Comment 8 for bug 702024

Revision history for this message
Andrew Bennetts (spiv) wrote :

So I think the status is currently:

 * code is deployed
 * production is running essentially the same configuration as before: one SSH server instance listening directly on the SSH port
 * LOSA testing on staging (or qastaging?) of running instances behind HAProxy (rather than directly on SSH port) failed, as the HTTP service always returns 200 OK even after SIGTERM (should return 503)
 * testing by me in development environment in a VM works as expected, and I don't have any idea why staging behaves differently.
 * (less importantly, there's an outstanding merge proposal to fix a cosmetic glitch in the debug text of the HTTP service: <https://code.launchpad.net/~spiv/launchpad/haproxy-for-twisted-services/+merge/48427>)

I guess the next steps are to spend more time with a LOSA debugging why their tests on staging fail when it works in a development environment.
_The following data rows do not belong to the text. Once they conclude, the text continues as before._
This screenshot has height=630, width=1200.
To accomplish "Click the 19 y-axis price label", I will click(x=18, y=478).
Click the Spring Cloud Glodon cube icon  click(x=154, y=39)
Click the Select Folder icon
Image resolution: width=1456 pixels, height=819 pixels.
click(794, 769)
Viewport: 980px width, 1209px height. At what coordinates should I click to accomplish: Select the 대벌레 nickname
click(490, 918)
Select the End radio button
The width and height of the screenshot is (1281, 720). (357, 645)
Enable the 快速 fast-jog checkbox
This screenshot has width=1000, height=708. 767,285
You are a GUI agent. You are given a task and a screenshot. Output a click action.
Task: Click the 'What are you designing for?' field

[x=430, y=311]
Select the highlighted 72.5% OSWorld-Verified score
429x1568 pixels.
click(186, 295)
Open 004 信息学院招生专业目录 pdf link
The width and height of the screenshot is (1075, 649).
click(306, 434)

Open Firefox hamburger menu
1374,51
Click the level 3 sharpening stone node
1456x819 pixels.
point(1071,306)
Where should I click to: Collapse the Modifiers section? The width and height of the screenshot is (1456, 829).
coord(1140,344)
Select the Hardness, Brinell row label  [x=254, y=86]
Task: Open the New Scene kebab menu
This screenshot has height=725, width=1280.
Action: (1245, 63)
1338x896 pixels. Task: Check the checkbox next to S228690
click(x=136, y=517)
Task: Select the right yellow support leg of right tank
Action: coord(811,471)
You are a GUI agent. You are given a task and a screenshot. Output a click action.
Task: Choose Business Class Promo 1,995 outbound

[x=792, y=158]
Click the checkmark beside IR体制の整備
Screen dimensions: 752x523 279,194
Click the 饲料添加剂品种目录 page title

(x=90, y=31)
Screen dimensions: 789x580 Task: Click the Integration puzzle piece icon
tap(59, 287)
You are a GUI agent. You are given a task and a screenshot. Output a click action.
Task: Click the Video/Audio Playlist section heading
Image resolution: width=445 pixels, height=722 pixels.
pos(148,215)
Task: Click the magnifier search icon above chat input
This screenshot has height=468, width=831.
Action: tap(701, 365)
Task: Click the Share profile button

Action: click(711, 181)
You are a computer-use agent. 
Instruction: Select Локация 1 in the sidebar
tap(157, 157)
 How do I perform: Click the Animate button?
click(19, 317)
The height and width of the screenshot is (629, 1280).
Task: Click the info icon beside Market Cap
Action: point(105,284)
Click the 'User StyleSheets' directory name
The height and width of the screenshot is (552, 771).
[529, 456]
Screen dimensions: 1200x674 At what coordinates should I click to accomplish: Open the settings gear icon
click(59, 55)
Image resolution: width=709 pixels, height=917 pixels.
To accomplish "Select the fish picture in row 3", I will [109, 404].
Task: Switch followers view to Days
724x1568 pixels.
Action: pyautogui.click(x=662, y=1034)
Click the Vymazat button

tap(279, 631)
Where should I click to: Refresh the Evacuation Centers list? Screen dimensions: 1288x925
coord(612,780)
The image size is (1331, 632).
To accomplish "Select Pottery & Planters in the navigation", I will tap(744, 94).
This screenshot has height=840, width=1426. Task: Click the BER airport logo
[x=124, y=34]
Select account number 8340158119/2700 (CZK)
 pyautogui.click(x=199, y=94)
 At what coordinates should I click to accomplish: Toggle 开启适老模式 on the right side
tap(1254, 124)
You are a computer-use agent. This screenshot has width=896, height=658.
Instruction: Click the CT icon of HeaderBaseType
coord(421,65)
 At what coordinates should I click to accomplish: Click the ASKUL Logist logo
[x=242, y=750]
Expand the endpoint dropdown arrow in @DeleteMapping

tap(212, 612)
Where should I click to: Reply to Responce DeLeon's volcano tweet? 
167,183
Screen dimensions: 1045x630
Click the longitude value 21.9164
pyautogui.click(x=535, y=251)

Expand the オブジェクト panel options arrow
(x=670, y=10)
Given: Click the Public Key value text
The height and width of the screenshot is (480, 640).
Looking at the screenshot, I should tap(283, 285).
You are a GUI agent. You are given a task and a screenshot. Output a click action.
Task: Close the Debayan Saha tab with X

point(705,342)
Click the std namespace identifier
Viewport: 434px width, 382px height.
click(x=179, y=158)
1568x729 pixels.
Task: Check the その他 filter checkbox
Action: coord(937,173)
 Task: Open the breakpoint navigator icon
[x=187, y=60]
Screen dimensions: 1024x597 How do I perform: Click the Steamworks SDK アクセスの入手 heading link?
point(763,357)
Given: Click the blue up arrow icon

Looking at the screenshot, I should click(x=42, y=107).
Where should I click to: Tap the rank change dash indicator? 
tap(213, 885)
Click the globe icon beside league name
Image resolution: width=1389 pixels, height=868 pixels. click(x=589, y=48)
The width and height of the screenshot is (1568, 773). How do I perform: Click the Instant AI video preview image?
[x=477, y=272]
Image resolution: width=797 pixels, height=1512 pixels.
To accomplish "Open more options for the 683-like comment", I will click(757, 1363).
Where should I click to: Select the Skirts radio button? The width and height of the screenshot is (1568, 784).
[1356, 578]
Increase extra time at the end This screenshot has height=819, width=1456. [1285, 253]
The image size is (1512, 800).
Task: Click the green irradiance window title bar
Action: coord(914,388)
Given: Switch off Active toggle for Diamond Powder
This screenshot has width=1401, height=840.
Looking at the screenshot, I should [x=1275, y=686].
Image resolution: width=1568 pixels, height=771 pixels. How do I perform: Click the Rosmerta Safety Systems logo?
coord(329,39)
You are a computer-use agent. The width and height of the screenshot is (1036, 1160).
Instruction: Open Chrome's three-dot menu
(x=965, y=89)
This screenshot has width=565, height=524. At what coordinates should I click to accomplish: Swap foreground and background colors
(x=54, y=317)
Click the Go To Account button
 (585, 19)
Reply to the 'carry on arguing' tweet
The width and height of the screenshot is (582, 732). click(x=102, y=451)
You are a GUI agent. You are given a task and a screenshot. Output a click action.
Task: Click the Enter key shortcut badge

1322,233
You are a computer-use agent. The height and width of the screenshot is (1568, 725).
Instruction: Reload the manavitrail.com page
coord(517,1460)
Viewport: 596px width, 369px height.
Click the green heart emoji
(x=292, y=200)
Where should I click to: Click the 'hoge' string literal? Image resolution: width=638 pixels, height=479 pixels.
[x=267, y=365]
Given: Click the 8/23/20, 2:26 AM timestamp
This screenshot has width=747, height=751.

Also, it's probably worth trying to configure HAProxy to ignore the HTTP service, and just do TCP proxying without polling the HTTP service first. After an instance receives SIGTERM it should immediately stop listening on its TCP port (even though it will continue to service its existing connections), which AIUI should interact nicely with HAProxy (if can't connect to the first instance it tries it can try another instance instead without any disruption to the client).